17 June 2010

Cut from whole cloth

I was intrigued by this blog post by a printing company describing their fabric posters.

I have a conference overseas this summer, and the prospect of not hauling a document tube through the security clearances and customs lines and waiting areas of multiple airports got more attractive the more I thought about it. I decided this was the perfect time to try it out.

I uploaded a PDF of a poster I made in PosterGenius through the postersession.com website (a portal that MegaPrint use to promote their printing for scientific posters). The ordering process was straightforward.

As the Law of Maximum Inconvenience would have it, I noticed something I wanted to change about 20 minutes after I submitted the poster. I got on the phone, talked to a very helpful designer, Lynette, and I got to resend a corrected file at no cost.

I was a little surprised by the nature of the fabric. It’s a very thin synthetic of some kind, that reminds me a bit of the sort of material you might expect to find in some sort of outdoor tablecloth. I was expecting something more like a T-shirt’s cotton-poly blend.

A fabric poster that’s been folded in your luggage may not look quite as good as a poster printed on high quality paper and transported in a document tube. But the visual difference is very slight.


Fine lines and details come out well, although it’s a fraction less sharp than paper. If you enlarge the picture above, you can probably make out the weave of the fabric. You can also see how on large, uninterrupted patches of colour, there is a very slight horizontal banding that reminds me of how pages come off when your inkjet printer is just about to run out of ink. For all I know, the ink in their printer was starting to run low.

The fabric creases a bit, as you can see in the first and bottom pictures. The pictures were taken with the poster loose on a table, not hanging with tacks to pull it taut.


A letter that come in the box with the poster says that the wrinkles will tend to disappear as the poster hangs, and also says that the poster can be ironed. Given that many hotel rooms now come equipped with irons and ironing boards, you will often have the chance to flatten out the wrinkles a bit. Still, I suggest transporting it in the thin box it’s shipped in, rather than folding it loose in with your clothes, which would make the wrinkling worse.

The fabric poster costs more than paper. In my case, there is a large plotter printer in our building that I could have used for free if I was willing to roll up the poster and haul the document tube around.

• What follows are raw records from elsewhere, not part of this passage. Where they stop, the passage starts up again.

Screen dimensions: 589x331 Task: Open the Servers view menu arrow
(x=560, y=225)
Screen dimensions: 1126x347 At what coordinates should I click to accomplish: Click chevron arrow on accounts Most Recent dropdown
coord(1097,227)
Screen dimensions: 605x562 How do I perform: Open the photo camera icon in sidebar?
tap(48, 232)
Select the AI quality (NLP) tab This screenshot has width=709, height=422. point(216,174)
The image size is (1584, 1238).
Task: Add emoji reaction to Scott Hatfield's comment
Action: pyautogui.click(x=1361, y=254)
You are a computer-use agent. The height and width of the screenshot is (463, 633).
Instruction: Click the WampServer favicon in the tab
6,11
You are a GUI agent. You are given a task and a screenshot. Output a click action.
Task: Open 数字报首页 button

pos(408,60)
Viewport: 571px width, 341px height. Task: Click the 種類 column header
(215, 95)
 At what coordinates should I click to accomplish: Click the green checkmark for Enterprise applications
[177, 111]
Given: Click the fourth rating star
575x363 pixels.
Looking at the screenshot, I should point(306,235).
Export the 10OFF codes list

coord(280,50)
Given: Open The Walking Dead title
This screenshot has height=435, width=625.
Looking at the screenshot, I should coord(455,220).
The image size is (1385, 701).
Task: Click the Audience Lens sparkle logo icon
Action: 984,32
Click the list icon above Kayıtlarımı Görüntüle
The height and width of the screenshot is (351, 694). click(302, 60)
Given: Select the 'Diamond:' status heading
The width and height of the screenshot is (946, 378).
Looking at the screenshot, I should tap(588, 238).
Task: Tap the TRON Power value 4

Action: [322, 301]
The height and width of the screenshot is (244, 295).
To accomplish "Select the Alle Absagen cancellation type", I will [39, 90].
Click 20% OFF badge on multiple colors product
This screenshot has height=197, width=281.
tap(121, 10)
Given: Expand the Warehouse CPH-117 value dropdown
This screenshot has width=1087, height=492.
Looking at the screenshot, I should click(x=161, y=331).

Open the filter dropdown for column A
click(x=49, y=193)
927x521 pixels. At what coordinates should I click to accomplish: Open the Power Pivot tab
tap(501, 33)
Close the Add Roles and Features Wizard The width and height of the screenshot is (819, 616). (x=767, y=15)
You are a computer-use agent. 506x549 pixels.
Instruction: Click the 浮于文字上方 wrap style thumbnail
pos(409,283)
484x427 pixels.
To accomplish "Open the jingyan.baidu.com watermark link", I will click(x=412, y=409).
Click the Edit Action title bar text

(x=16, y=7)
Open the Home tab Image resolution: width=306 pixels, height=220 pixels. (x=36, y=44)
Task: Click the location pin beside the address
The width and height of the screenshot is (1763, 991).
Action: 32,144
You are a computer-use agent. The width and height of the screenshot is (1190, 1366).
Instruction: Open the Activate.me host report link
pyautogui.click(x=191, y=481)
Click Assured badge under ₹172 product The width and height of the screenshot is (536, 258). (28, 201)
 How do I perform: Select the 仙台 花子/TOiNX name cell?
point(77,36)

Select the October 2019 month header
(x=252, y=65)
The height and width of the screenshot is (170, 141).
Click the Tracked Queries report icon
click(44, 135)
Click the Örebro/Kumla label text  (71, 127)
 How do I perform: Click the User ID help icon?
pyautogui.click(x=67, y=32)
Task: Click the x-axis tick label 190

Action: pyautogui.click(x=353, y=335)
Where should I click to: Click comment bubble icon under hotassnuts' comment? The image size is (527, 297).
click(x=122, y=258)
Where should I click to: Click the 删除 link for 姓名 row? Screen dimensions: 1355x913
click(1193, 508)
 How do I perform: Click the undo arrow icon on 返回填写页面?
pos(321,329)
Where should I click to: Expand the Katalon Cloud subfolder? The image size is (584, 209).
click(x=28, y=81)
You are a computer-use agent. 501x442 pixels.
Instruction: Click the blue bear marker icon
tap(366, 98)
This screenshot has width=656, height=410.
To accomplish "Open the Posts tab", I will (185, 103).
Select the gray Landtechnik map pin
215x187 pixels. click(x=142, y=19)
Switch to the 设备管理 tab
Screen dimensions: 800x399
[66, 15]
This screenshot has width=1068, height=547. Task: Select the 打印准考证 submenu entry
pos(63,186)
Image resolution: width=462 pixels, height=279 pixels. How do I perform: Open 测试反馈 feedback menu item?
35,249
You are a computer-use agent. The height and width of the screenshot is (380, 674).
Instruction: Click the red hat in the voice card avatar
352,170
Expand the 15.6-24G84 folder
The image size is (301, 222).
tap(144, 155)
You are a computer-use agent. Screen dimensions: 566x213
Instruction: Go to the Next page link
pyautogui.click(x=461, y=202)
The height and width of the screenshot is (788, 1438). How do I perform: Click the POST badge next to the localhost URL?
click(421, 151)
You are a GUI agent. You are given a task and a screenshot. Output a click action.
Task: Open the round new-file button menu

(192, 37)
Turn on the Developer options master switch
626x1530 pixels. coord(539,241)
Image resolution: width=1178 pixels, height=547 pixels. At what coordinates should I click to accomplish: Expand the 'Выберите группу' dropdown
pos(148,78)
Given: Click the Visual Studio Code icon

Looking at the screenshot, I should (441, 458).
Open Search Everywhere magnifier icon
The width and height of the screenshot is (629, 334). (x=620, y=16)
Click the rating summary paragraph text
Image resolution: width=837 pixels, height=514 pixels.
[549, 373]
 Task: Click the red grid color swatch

MegaPrint also throws in a half dozen tacks in a cute little ziploc baggie.

I imagine that other professional printers specializing in large signs and so on may be able to perform a similar service if you ask.

The final analysis: Recommended if the convenience of not having an awkward piece of extra luggage matters to you.

2 comments:

neuromusic said...

As a bonus, a grad student can have their mom make a poster-quilt when they defend :)

BirdPhys said...

Can you iron your poster in your hotel pre-presentation? Or would the heat damage the quality of the printing?